◆ WHAT IS NEEDED
From the listing below, extract every line in which the word "beside" appears.

= Beginning of Section =

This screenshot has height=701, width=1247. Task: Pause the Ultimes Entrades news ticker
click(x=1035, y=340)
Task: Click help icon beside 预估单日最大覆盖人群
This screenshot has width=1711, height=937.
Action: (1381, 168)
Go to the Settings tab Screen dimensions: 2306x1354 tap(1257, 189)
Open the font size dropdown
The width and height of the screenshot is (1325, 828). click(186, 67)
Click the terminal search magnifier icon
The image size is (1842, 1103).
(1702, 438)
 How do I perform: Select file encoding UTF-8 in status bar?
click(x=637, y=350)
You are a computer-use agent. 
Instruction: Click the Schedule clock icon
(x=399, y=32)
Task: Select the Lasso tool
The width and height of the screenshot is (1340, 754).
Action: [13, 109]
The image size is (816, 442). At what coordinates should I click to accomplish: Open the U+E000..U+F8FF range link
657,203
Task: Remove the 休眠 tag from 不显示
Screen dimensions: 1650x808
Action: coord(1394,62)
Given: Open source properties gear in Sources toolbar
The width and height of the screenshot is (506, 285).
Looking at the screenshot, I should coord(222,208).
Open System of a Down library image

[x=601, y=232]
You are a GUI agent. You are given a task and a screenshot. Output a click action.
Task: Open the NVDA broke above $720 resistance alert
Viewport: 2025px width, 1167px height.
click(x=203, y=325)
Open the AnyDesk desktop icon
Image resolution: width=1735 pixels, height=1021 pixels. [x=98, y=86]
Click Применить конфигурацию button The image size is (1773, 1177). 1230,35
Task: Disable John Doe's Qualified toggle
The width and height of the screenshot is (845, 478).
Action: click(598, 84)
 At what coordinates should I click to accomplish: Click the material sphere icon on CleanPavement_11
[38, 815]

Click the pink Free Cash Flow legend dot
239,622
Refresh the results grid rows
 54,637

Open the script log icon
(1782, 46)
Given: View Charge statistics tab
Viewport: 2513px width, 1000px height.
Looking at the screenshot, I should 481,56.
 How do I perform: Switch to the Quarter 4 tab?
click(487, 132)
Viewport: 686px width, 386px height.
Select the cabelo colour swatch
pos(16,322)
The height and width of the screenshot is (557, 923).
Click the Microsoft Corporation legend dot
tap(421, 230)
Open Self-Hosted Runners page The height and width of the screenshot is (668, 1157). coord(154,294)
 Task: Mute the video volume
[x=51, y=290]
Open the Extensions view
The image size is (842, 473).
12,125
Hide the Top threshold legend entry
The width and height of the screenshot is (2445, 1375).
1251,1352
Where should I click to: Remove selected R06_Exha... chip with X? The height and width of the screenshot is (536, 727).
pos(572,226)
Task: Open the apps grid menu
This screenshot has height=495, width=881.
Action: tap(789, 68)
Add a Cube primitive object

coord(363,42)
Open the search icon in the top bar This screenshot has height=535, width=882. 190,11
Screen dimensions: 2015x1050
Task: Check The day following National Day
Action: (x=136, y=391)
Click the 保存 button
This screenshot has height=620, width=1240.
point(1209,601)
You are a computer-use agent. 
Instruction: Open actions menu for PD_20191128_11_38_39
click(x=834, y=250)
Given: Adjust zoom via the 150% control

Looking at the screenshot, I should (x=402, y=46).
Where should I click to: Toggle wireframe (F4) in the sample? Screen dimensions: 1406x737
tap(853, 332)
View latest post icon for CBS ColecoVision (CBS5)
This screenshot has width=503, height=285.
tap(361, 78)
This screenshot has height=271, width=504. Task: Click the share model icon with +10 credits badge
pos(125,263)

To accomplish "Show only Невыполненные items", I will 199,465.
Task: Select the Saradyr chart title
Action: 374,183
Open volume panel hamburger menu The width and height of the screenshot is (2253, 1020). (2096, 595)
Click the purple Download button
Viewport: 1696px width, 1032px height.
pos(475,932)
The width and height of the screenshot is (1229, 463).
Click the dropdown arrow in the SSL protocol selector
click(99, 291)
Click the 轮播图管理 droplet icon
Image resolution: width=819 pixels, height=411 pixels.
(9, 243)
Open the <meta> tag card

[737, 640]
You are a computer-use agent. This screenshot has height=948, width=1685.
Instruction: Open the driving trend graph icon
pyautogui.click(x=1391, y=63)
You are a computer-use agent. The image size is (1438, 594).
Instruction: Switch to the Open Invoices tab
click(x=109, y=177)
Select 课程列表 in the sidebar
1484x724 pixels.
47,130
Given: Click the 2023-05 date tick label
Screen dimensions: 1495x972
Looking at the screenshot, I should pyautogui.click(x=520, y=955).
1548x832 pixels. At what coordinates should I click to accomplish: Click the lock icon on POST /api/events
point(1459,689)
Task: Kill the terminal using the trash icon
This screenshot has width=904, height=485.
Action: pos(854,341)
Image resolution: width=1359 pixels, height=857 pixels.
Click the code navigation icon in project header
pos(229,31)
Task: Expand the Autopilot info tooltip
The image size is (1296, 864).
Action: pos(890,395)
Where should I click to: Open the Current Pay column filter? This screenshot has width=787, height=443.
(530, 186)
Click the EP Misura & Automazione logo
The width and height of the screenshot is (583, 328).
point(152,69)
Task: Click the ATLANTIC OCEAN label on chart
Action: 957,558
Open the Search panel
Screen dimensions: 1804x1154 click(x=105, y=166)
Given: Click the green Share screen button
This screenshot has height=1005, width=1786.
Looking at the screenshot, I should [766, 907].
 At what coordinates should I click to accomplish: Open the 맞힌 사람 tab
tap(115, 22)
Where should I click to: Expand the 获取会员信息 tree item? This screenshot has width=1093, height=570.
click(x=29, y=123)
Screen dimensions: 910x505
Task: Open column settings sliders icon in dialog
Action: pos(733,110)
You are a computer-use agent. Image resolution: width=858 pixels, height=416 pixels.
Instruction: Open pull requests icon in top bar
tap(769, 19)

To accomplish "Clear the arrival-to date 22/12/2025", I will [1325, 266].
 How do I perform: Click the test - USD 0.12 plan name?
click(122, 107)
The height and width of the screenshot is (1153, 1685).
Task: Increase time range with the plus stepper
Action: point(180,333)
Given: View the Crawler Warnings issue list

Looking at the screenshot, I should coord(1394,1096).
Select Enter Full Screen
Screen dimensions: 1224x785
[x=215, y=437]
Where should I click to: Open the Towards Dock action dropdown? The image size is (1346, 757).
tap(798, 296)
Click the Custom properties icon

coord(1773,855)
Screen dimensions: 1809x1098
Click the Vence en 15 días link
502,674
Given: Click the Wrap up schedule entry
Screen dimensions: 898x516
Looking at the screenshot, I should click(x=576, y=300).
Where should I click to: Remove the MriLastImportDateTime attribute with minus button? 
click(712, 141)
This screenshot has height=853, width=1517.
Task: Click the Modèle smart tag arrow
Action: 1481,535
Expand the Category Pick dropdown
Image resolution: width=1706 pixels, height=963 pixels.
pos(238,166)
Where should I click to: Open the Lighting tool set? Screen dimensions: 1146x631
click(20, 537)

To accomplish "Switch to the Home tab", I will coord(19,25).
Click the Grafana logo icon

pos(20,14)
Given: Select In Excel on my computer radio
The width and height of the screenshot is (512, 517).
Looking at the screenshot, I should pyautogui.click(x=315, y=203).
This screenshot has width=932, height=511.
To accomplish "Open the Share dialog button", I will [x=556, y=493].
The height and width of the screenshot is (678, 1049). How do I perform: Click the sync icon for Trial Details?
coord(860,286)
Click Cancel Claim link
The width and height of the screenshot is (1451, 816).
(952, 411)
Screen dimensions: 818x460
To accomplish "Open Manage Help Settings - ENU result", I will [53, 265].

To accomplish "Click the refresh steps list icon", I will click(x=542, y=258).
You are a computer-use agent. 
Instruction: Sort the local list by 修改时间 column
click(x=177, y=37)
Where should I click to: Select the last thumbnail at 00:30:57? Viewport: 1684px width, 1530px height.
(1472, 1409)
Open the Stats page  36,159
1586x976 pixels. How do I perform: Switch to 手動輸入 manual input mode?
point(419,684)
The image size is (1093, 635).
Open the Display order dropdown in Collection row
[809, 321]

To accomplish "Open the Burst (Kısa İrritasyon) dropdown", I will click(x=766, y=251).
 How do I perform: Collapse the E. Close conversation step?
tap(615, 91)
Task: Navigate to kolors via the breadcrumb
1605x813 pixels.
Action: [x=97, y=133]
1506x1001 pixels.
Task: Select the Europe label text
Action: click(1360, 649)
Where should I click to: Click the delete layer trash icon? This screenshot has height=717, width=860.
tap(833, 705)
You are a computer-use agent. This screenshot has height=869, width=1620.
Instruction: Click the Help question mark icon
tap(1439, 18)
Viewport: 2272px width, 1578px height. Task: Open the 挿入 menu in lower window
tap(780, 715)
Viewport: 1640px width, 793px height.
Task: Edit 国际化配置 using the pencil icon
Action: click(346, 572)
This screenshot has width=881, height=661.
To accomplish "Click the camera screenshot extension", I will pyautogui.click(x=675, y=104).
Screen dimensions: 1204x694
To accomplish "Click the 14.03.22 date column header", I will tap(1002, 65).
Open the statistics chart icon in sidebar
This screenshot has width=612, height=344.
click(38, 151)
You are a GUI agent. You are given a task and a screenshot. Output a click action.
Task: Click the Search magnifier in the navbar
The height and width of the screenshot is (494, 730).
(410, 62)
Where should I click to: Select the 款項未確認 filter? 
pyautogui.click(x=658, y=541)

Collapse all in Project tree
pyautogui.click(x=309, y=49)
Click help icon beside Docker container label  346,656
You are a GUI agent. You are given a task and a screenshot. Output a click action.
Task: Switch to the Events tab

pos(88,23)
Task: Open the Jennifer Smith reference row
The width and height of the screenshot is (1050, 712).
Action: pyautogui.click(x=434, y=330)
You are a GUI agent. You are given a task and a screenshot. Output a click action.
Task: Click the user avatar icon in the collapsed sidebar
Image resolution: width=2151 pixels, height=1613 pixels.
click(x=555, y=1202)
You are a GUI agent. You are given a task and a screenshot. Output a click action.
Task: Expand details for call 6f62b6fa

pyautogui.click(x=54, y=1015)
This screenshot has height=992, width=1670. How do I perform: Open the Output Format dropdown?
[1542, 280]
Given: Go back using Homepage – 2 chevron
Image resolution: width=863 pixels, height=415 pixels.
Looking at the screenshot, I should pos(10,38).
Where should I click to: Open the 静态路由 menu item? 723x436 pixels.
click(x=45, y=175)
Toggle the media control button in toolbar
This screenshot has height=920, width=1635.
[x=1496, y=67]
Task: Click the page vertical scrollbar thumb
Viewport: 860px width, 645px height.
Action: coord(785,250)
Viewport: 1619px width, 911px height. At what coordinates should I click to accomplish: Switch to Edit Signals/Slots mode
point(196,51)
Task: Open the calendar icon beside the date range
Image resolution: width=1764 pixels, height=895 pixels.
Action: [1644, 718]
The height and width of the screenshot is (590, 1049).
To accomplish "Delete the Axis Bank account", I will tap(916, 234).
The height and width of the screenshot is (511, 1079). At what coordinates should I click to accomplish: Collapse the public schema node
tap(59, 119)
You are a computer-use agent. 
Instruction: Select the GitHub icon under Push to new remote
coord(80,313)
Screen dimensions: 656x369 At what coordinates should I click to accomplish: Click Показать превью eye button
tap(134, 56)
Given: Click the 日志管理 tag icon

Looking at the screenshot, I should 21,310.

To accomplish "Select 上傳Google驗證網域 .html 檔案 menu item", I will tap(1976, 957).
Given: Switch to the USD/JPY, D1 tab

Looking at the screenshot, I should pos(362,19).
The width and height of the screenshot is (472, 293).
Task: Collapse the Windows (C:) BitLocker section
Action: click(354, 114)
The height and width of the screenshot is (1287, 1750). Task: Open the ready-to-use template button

= End of Section =

◆ EXERCISE SOLUTION
Task: Click help icon beside 预估单日最大覆盖人群
Click help icon beside Docker container label  346,656
Task: Open the calendar icon beside the date range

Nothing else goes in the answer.